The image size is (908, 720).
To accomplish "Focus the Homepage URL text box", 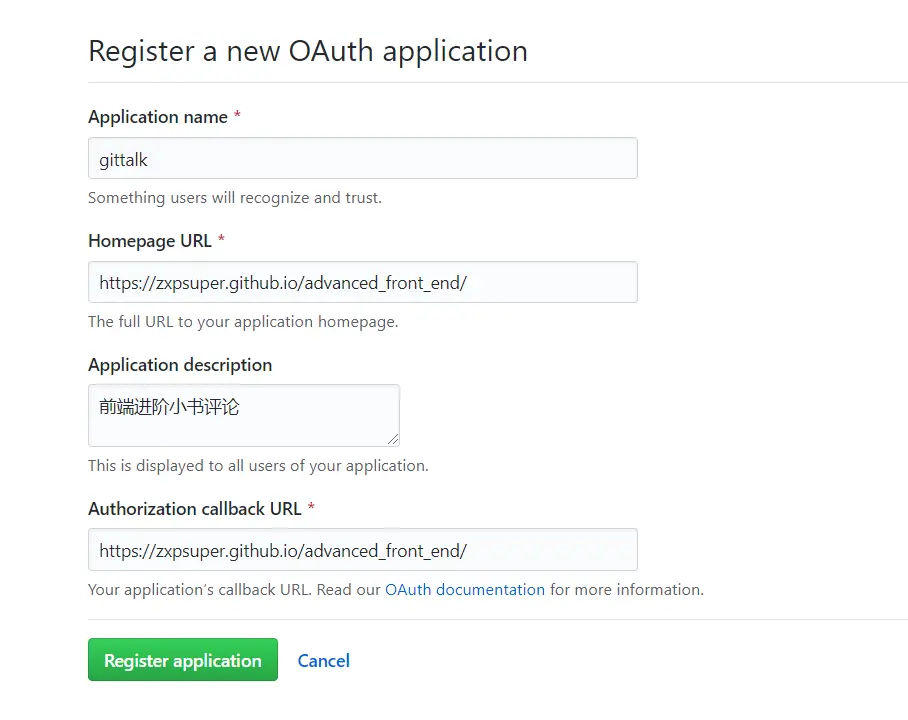I will point(362,283).
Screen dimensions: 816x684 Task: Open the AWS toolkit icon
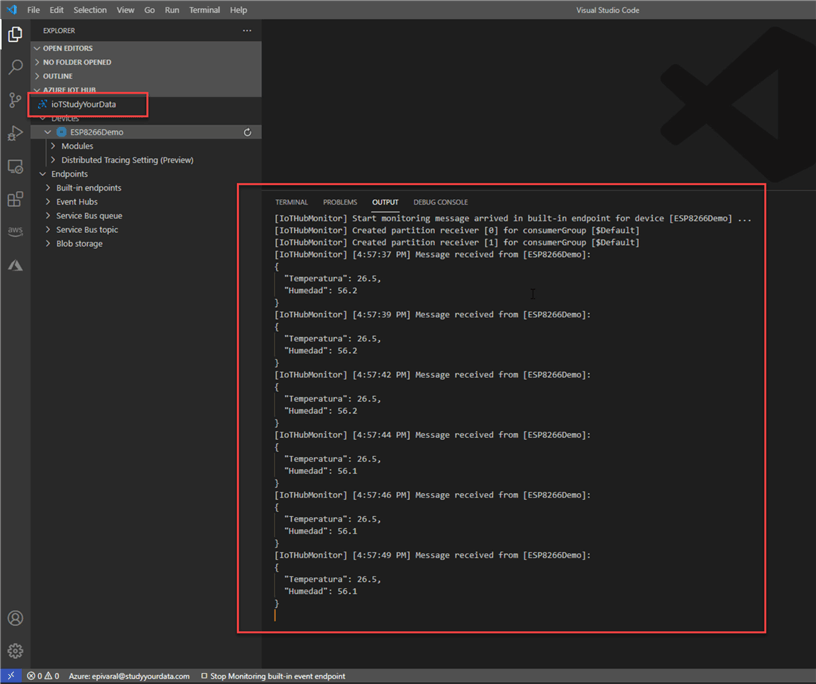pyautogui.click(x=15, y=231)
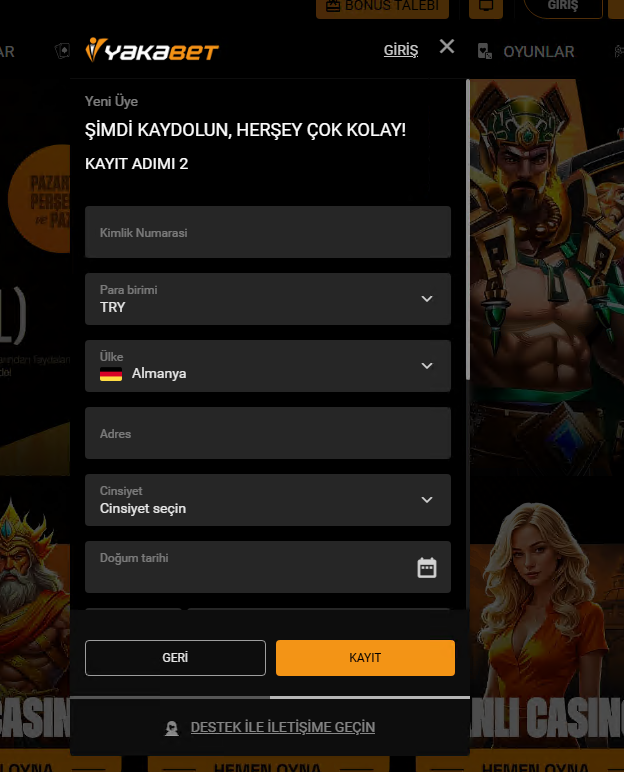
Task: Click the dialog's vertical scrollbar
Action: pos(467,229)
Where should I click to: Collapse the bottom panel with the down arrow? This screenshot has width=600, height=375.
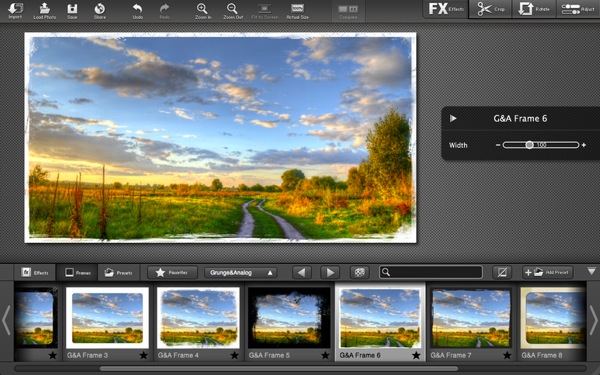(x=591, y=271)
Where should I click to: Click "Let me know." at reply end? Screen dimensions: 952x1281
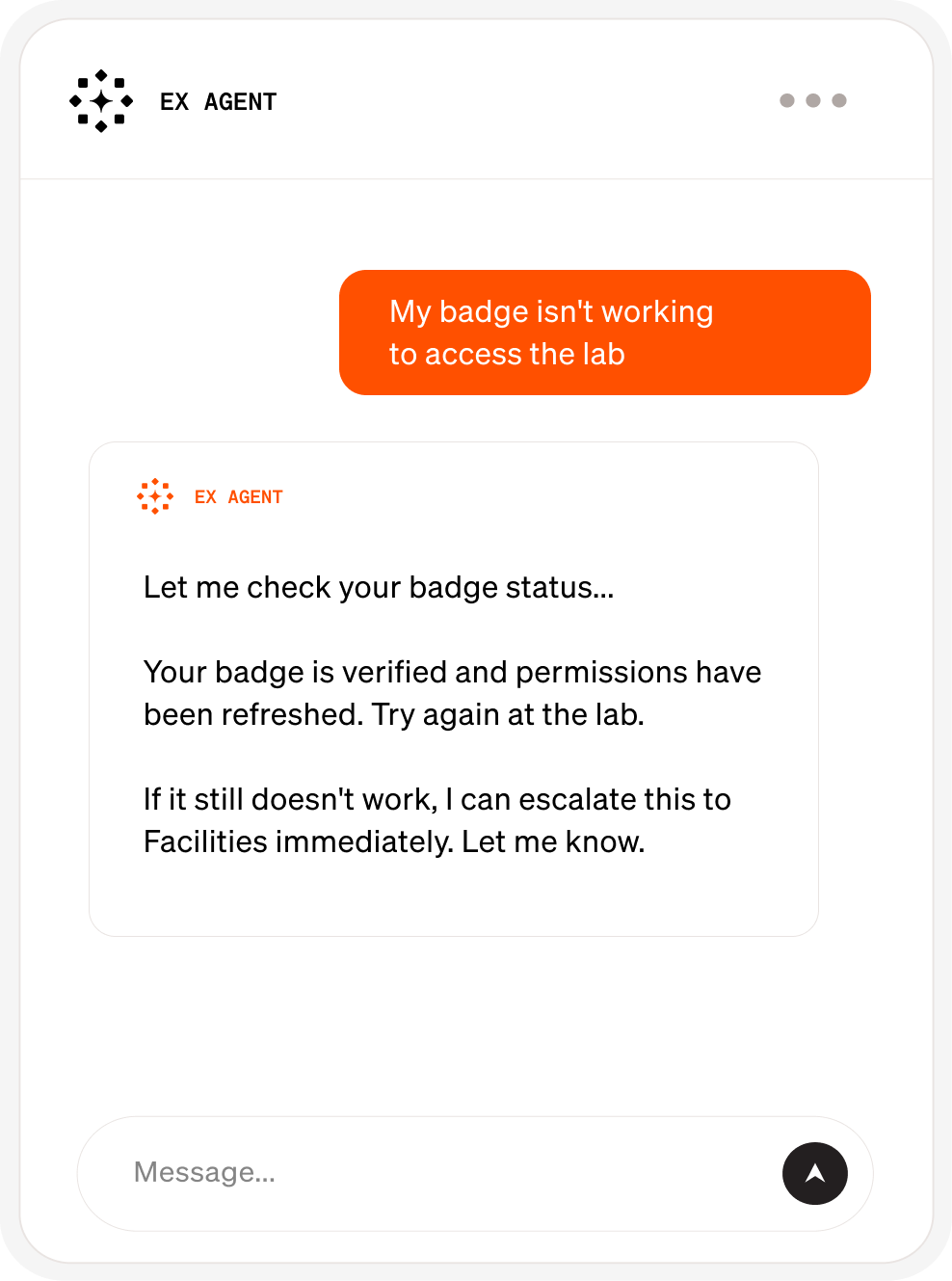coord(553,842)
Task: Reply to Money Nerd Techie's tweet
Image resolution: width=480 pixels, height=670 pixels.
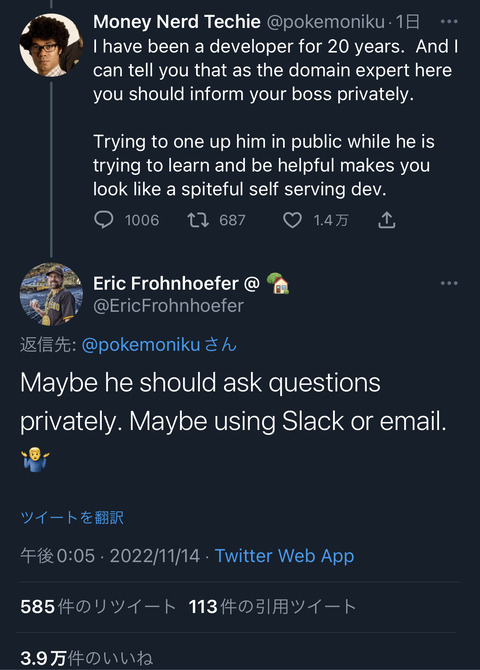Action: pos(103,220)
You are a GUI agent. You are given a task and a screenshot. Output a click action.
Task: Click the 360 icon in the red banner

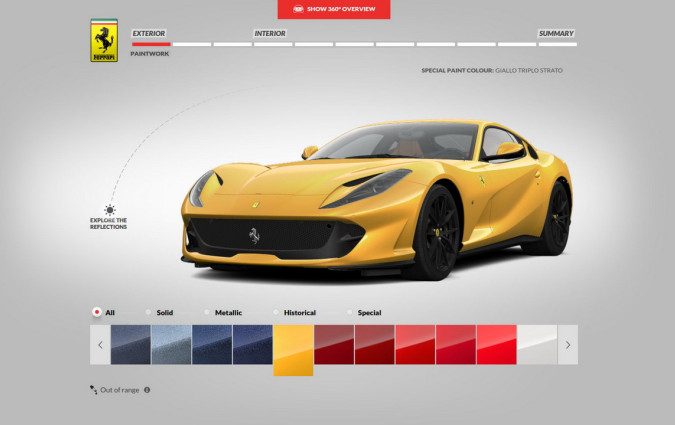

_____

What you will do: What you return must match, line for line, the records from the line containing "Image resolution: width=480" through their end, with both ends included and no pictures.

Solution for this problem:
Image resolution: width=480 pixels, height=670 pixels.
Action: pos(103,220)
You are a GUI agent. You are given a task and a screenshot. Output a click action.
Task: Click the 360 icon in the red banner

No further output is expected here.